Question

question_answer
If $$f\,\,(x)={{\tan }^{-1}}\,\,\left( \frac{\sin \,\,x}{1+\cos \,\,x} \right),$$ then $$f'\,\,\left( \frac{\pi }{3} \right)=$$
A)
$$\frac{1}{2\,\,(1+\cos x)}$$
B)
$$\frac{1}{2}$$
C)
$$\frac{1}{4}$$
D)
$$\frac{1}{2\,\,{{(1+\sin x)}^{2}}}$$
E)
None of these

Answer

**step1** Understanding the problem

The problem asks us to find the derivative of the function $$f(x) = \tan^{-1}\left(\frac{\sin x}{1+\cos x}\right)$$ and then evaluate this derivative at a specific point, $$x = \frac{\pi}{3}$$. This problem requires knowledge of trigonometric identities, inverse trigonometric functions, and differential calculus.

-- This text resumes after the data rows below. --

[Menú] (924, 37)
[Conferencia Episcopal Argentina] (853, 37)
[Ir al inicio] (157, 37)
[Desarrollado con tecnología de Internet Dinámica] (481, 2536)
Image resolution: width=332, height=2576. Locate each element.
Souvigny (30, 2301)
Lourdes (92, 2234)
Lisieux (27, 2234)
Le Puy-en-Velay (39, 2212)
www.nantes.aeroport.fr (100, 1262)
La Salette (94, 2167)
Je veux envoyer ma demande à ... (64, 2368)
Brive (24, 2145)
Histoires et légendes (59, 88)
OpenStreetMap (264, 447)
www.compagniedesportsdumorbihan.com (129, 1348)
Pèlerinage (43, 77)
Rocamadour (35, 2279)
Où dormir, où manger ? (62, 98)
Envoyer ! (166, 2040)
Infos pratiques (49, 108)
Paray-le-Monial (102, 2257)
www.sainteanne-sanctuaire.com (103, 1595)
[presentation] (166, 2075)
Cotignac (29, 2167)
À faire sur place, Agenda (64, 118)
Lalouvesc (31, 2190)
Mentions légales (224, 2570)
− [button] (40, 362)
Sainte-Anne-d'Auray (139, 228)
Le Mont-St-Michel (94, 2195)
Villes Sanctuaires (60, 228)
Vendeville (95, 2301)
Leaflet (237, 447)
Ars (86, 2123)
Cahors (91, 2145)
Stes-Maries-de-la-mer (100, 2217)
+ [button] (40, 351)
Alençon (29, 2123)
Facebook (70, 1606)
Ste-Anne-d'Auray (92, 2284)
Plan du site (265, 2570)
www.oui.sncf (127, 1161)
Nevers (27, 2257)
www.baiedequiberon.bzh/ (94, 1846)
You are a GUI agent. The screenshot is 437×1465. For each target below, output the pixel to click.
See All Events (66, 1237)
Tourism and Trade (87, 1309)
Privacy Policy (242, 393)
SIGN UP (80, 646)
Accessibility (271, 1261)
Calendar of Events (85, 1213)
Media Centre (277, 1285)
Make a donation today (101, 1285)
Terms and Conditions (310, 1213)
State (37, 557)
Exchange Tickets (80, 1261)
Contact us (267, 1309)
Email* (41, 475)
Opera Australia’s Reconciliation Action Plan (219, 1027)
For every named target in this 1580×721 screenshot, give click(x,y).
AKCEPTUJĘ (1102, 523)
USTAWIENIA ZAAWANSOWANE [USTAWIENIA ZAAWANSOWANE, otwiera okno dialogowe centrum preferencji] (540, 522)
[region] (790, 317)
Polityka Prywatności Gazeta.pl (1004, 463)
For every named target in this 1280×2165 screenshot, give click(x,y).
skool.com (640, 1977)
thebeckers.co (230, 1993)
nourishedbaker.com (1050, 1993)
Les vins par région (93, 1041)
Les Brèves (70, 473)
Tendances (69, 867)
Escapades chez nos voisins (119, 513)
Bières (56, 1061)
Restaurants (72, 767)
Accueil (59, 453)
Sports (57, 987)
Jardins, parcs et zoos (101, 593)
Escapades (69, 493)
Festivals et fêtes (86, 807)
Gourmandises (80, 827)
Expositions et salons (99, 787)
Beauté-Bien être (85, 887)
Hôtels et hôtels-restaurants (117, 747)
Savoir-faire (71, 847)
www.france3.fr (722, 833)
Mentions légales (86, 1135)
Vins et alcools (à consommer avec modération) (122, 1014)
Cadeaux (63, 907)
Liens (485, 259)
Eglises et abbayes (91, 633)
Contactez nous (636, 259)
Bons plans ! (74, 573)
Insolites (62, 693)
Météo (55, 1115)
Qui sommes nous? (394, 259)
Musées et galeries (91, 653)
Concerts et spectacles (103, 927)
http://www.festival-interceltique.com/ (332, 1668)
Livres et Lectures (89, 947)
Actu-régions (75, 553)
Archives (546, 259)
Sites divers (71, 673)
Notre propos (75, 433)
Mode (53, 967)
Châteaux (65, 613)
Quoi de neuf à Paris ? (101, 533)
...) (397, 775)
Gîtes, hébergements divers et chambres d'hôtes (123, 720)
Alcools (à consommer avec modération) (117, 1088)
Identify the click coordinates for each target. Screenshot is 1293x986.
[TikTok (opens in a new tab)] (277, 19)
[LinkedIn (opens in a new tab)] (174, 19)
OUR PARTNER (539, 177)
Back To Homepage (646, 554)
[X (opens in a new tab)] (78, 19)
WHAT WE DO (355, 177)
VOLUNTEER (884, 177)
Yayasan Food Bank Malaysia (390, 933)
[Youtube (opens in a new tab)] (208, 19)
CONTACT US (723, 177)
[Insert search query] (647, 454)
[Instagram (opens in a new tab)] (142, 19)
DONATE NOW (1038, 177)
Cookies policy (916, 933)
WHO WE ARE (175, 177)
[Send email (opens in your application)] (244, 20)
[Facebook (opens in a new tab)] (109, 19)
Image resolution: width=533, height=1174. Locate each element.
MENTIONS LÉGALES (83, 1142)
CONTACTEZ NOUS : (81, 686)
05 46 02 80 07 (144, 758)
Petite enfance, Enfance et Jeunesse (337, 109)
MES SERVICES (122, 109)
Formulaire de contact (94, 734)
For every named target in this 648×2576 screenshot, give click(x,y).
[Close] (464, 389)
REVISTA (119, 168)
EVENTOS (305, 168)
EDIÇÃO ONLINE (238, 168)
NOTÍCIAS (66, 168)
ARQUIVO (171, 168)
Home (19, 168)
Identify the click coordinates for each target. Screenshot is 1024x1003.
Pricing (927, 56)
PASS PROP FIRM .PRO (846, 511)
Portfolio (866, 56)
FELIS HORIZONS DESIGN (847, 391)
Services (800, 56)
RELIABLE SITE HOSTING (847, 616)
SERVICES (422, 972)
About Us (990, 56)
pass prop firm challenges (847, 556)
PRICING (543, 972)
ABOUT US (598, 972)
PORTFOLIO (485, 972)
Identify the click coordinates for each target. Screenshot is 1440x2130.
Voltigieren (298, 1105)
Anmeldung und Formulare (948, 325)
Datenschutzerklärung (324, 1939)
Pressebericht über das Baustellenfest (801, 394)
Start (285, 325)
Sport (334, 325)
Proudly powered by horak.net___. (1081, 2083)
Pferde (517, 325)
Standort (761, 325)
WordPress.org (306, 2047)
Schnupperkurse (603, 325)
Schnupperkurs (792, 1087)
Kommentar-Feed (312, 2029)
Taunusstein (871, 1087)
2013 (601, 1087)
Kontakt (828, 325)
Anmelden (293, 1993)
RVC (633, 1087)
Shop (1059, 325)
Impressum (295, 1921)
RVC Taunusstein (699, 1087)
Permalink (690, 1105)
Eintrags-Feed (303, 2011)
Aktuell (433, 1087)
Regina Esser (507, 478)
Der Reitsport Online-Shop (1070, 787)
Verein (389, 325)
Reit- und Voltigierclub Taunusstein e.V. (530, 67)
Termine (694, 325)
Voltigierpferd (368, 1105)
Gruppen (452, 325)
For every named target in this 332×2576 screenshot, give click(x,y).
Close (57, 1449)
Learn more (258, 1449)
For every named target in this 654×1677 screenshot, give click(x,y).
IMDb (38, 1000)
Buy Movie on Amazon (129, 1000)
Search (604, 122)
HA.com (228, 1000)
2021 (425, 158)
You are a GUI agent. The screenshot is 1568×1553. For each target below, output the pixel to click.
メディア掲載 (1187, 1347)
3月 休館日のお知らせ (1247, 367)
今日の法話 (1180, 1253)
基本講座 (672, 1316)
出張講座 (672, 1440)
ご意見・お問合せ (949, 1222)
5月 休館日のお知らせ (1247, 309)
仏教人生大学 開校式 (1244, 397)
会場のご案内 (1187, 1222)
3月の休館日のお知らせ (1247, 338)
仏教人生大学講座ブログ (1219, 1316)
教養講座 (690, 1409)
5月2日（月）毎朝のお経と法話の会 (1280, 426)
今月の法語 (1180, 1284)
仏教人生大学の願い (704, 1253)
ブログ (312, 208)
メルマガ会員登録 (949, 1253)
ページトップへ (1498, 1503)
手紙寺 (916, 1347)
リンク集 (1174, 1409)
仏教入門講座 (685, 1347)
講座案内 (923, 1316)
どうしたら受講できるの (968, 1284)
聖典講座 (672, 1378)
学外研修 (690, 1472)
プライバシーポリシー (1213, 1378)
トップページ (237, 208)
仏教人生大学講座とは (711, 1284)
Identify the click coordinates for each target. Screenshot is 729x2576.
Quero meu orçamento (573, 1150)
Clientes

**step2** Simplifying the argument of the inverse tangent function

To simplify the differentiation process, we first simplify the expression inside the inverse tangent function. We use the following well-known trigonometric half-angle identities:
1. Sine double angle identity: $$\sin x = 2 \sin\left(\frac{x}{2}\right) \cos\left(\frac{x}{2}\right)$$
2. Cosine double angle identity: $$1 + \cos x = 2 \cos^2\left(\frac{x}{2}\right)$$
Substitute these identities into the argument of $$f(x)$$:
$$\frac{\sin x}{1+\cos x} = \frac{2 \sin\left(\frac{x}{2}\right) \cos\left(\frac{x}{2}\right)}{2 \cos^2\left(\frac{x}{2}\right)}$$
We can cancel out the common terms $$2 \cos\left(\frac{x}{2}\right)$$ from the numerator and the denominator, assuming $$\cos\left(\frac{x}{2}\right) \neq 0$$:
$$= \frac{\sin\left(\frac{x}{2}\right)}{\cos\left(\frac{x}{2}\right)}$$
This expression simplifies to the tangent of the half-angle:
$$= \tan\left(\frac{x}{2}\right)$$
So, the function can be rewritten in a much simpler form:
$$f(x) = \tan^{-1}\left(\tan\left(\frac{x}{2}\right)\right)$$

**step3** Further simplifying the function using inverse trigonometric properties

The property of inverse tangent functions states that $$\tan^{-1}(\tan \theta) = \theta$$ for $$\theta$$ within the principal range of $$\tan^{-1}$$, which is $$(-\frac{\pi}{2}, \frac{\pi}{2})$$.
In our case, $$\theta = \frac{x}{2}$$. We need to evaluate the derivative at $$x = \frac{\pi}{3}$$. This means $$\frac{x}{2} = \frac{\pi}{6}$$.
Since $$\frac{\pi}{6}$$ lies within the interval $$(-\frac{\pi}{2}, \frac{\pi}{2})$$, we can directly simplify $$f(x)$$ to:
$$f(x) = \frac{x}{2}$$

**step4** Finding the derivative of the simplified function

Now, we need to find the derivative of the simplified function $$f(x) = \frac{x}{2}$$ with respect to $$x$$.
$$f'(x) = \frac{d}{dx}\left(\frac{x}{2}\right)$$
The derivative of a constant multiple of $$x$$ is simply the constant.
Therefore, $$f'(x) = \frac{1}{2}$$

**step5** Evaluating the derivative at the specified point

The problem asks for the value of $$f'\left(\frac{\pi}{3}\right)$$.
Since the derivative $$f'(x)$$ is a constant value of $$\frac{1}{2}$$, its value does not depend on $$x$$.
Thus, evaluating it at $$x = \frac{\pi}{3}$$ yields the same constant value:
$$f'\left(\frac{\pi}{3}\right) = \frac{1}{2}$$
Comparing this result with the given options, the correct option is B).